▸ Provided material

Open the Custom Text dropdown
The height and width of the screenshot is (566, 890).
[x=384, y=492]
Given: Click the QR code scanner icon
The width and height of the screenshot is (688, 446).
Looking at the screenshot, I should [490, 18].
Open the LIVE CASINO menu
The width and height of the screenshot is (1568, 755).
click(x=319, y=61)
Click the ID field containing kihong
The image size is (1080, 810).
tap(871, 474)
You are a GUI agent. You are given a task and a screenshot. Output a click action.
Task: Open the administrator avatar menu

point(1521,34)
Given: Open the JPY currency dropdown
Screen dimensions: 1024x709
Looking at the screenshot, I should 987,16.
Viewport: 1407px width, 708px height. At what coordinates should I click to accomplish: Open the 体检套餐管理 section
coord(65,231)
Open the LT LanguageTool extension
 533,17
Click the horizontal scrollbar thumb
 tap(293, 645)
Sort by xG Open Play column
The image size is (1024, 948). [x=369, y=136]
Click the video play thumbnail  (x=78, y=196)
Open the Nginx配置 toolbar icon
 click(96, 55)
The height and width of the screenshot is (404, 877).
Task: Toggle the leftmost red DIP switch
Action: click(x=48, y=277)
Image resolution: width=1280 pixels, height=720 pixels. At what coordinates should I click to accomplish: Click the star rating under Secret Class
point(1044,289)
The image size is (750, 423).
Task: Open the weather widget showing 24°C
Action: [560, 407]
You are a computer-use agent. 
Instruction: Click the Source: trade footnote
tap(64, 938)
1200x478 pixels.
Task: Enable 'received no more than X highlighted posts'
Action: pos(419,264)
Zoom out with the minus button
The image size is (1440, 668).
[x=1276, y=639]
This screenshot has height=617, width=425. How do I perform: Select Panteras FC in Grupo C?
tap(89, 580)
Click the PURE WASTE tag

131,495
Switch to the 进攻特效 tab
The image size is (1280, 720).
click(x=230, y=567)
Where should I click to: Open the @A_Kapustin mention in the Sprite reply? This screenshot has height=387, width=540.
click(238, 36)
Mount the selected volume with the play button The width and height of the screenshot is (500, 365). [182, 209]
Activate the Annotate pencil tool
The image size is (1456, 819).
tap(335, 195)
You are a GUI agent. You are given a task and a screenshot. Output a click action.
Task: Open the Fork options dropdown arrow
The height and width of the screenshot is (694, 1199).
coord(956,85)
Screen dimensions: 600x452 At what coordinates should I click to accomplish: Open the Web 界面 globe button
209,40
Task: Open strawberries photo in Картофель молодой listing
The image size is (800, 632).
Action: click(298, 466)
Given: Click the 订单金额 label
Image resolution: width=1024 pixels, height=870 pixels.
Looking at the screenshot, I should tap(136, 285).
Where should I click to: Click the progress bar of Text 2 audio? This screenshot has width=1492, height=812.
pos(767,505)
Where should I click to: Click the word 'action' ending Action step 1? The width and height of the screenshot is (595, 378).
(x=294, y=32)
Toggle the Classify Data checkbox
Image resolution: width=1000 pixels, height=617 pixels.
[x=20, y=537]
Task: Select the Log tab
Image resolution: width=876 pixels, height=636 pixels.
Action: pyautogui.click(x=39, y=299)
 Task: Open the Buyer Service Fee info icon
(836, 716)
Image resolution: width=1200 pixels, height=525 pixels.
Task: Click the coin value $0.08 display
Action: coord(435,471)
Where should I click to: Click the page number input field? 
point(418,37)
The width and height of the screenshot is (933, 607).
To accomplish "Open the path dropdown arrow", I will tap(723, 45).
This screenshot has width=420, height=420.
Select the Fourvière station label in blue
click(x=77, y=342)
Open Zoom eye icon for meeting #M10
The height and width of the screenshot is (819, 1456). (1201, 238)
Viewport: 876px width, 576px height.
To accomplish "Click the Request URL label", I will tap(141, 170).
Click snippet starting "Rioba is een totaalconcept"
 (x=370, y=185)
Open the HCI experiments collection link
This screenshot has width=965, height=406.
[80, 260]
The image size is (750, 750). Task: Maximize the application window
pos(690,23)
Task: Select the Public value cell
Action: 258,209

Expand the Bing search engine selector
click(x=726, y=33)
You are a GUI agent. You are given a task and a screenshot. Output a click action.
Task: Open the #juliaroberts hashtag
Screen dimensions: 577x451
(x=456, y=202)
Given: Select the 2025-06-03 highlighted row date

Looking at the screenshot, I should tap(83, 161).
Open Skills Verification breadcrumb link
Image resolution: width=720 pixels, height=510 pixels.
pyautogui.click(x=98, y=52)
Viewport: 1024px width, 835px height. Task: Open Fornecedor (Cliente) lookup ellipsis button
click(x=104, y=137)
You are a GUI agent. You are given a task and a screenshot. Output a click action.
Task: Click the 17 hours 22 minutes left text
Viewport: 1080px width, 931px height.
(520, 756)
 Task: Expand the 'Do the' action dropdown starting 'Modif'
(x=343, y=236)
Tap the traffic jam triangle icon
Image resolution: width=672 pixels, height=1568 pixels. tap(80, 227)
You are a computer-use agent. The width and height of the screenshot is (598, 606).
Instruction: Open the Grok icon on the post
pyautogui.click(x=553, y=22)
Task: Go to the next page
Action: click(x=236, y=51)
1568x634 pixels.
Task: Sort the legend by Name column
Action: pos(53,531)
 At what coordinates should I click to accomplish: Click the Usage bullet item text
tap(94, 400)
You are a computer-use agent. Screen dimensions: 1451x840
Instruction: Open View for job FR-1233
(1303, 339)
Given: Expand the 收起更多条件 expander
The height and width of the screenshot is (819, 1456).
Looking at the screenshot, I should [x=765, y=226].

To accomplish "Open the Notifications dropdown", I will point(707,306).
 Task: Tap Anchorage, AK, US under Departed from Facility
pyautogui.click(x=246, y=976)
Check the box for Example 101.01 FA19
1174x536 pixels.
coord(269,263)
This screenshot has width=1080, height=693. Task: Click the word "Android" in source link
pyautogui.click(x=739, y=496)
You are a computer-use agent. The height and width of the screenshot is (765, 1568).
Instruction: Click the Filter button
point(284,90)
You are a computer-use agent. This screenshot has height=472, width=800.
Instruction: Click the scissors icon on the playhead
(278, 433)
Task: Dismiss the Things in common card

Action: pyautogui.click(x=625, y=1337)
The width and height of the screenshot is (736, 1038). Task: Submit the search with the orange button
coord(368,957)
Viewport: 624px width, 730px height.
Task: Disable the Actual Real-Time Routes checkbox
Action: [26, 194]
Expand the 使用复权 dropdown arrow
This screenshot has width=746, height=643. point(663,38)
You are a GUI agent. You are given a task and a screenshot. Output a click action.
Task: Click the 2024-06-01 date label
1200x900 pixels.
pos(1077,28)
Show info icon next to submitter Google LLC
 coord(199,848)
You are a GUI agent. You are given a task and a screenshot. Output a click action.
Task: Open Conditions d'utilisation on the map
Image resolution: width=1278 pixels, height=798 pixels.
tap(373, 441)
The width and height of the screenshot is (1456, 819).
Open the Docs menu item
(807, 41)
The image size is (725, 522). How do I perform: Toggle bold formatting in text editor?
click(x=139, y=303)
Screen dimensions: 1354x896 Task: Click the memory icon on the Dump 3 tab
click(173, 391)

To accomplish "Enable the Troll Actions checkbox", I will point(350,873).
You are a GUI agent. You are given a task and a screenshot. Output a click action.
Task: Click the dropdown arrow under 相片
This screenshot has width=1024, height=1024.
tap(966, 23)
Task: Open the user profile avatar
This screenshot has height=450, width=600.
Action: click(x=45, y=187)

▸ What is being asked
Write out, word for word, the line containing "The width and height of the screenshot is (1456, 819)." and all the lines after it in the entries above, and nothing more.

▸ Completed exercise
The width and height of the screenshot is (1456, 819).
Open the Docs menu item
(807, 41)
The image size is (725, 522). How do I perform: Toggle bold formatting in text editor?
click(x=139, y=303)
Screen dimensions: 1354x896 Task: Click the memory icon on the Dump 3 tab
click(173, 391)

To accomplish "Enable the Troll Actions checkbox", I will point(350,873).
You are a GUI agent. You are given a task and a screenshot. Output a click action.
Task: Click the dropdown arrow under 相片
This screenshot has width=1024, height=1024.
tap(966, 23)
Task: Open the user profile avatar
This screenshot has height=450, width=600.
Action: click(x=45, y=187)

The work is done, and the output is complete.